==== Passage to read

I will repeatedly make the point evangelical Christian is no longer entirely private or personal. Evangelicals are aggressively trying to impact society in the name of Jesus and exploiting the Bible to do it. The LGBTQ community, women’s advocacy group, immigrants and minorities are among their favorite targets — and they are targets. Climate science and Middle Eastern foreign policy are also in their sights stemming from an apocalyptic world view. And what about children born into an evangelical home. They are often socialized into the faith for years being told once they are adults they can decide if they want to stay. How could they possibly leave after that degree of indoctrination? Evangelicalism is not a victimless religion.
My main focus is on a particular subset of Christianity which is often referred to as “evangelicalism.” But my reach extends to any Christian of any denomination who uses the Bible as a weapon to inflict suffering on others and then justifies it as divinely mandated. We have seen the deleterious effects of Catholic dogma on the priesthood resulting in untold numbers of abuse cases. No Christianity, no priests. No priests, no opportunities to abuse this sacred trust. Do the holy math!
I have paid the price. I have earned the right to be heard. I have so far gained absolutely nothing for my sacrifice. My single greatest desire is to lead a national conversation on the place of the Bible in society. We have accorded the Bible a place of supremacy which is both unearned and undeserved. Almost everyone who studies the Bible does so as one invested in its central message — the glorious hope of eternal life through Jesus Christ. Churches, Bible colleges and seminaries are not in the least objective when it comes to disseminating its teachings. Rarely do scholarly finds about the inherent deficiencies in the Bible make their way to the public square. And if they do, they are too technical for the average person to decode anyway. My work attempts to be completely accessible for anyone who can read. That means you (:
Perhaps no better analogy exists than that of a courtroom. This journey will take some time. Like a court case where a mountain of evidence needs to be presented before a reasonable verdict can be rendered, I ask my readers, the jury, to patiently and above all non prejudiciously wait before deciding. It took me decades to get to this place but I have done all the hard lifting. I have taken the wrong turns so you don’t have to. Imagine a jury member walking into a courtroom and declaring they have made up their mind and do not need to hear any evidence. Do not prejudge the evidence but evaluate it as thought you were not a believer (if you are a believer that is). This is the only way to ensure objectivity.
I began this post with a reference to the sacrifice I have made and the little I have to show for it. I have been closely monitoring evangelicalism for a long time and I know there is a lot of dissatisfaction and disillusionment among its followers, especially the younger generation. Why? Because they are more globally aware than any generation before them. They are not restricted by their parents beliefs. They are free to think for themselves. And they have too much to lose if it’s wrong.

========
==== Data shown

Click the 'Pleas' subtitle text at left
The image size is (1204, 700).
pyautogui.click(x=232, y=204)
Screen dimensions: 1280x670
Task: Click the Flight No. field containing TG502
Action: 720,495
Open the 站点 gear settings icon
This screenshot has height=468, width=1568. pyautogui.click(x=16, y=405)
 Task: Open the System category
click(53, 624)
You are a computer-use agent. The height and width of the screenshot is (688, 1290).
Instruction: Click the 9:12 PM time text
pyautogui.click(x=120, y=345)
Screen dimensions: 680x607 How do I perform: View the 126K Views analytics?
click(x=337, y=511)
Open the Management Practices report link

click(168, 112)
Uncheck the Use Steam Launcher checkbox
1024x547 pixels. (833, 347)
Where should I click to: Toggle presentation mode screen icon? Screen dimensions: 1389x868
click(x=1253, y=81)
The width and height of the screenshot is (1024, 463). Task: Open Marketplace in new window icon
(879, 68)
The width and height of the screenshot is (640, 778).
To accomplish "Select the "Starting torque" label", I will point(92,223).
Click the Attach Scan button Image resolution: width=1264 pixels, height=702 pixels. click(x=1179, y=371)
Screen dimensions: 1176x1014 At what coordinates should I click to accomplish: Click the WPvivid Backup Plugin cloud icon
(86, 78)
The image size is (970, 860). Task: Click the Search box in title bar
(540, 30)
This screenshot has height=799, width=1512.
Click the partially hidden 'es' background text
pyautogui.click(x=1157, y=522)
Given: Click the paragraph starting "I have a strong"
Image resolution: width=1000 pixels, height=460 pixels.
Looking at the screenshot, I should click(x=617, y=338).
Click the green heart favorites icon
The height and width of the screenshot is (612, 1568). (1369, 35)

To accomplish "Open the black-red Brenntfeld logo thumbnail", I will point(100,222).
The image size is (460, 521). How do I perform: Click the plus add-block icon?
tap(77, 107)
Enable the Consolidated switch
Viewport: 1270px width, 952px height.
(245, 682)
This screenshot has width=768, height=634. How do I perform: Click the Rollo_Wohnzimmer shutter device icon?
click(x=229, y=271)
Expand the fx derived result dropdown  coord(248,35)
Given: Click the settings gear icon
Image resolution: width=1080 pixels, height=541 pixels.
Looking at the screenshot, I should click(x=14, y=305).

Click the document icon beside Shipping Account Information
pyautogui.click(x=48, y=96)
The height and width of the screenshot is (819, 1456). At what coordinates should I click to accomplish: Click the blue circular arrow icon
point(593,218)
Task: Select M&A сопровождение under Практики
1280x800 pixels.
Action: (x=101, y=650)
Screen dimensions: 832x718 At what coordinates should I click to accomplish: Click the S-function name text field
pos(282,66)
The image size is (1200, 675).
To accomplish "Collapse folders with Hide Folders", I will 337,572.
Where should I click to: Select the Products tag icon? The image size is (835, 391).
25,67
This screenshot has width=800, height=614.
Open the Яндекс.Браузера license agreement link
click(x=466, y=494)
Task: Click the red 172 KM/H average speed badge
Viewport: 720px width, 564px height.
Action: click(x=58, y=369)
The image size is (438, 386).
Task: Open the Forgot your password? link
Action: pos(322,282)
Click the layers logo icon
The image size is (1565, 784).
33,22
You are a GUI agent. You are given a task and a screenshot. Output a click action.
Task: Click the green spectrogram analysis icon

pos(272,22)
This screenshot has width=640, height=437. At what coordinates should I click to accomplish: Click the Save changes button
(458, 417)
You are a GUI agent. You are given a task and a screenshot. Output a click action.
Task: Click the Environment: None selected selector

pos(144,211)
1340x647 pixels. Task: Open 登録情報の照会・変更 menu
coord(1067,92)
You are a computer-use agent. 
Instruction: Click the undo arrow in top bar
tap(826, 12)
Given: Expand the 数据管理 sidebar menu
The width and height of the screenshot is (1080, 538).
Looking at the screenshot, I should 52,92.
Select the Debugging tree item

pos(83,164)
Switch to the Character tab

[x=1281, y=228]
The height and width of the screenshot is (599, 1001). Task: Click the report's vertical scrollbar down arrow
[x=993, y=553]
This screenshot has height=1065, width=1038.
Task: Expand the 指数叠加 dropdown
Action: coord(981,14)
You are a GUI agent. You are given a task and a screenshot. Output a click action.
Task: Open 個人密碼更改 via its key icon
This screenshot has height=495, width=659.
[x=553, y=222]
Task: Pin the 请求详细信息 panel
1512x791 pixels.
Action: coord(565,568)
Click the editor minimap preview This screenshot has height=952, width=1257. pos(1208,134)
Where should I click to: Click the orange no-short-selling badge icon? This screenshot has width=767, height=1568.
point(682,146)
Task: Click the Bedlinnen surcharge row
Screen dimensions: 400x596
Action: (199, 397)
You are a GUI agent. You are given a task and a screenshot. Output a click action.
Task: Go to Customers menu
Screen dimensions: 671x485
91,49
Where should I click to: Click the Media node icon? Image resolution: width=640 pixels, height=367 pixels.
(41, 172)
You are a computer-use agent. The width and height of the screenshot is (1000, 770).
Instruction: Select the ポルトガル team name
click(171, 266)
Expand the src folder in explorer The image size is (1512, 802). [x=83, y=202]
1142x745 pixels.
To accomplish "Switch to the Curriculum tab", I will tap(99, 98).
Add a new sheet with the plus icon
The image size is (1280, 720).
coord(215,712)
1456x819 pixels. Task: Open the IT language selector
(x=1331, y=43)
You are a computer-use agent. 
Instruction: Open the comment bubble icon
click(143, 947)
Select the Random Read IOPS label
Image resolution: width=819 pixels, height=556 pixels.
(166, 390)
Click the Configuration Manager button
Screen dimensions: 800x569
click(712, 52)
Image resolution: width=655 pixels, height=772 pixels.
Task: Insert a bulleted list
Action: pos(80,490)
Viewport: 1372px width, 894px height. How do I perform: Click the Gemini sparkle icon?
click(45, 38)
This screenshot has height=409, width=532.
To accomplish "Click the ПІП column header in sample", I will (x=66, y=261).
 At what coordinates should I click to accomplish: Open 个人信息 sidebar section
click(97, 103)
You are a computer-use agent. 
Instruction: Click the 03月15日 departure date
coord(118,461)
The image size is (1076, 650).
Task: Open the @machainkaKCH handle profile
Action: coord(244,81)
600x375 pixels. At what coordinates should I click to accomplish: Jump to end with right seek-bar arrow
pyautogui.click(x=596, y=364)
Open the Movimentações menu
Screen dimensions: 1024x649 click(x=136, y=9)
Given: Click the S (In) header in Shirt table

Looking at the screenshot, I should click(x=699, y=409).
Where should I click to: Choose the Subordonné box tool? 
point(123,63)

========

Work instructions:
- a) Render this sentence from the post on evangelicalism and the Bible in Spanish: "Evangelicalism is not a victimless religion."
- b) In the post on evangelicalism and the Bible, what does the writer name as their single greatest desire?
- c) Please quote the post on evangelicalism and the Bible from "I will repeatedly" up to and including "a victimless religion.".
The records have no connection to the post on evangelicalism and the Bible.

Expected results:
- a) El evangelicalismo no es una religión sin víctimas.

- b) To lead a national conversation on the place of the Bible in society.

- c)
I will repeatedly make the point evangelical Christian is no longer entirely private or personal. Evangelicals are aggressively trying to impact society in the name of Jesus and exploiting the Bible to do it. The LGBTQ community, women’s advocacy group, immigrants and minorities are among their favorite targets — and they are targets. Climate science and Middle Eastern foreign policy are also in their sights stemming from an apocalyptic world view. And what about children born into an evangelical home. They are often socialized into the faith for years being told once they are adults they can decide if they want to stay. How could they possibly leave after that degree of indoctrination? Evangelicalism is not a victimless religion.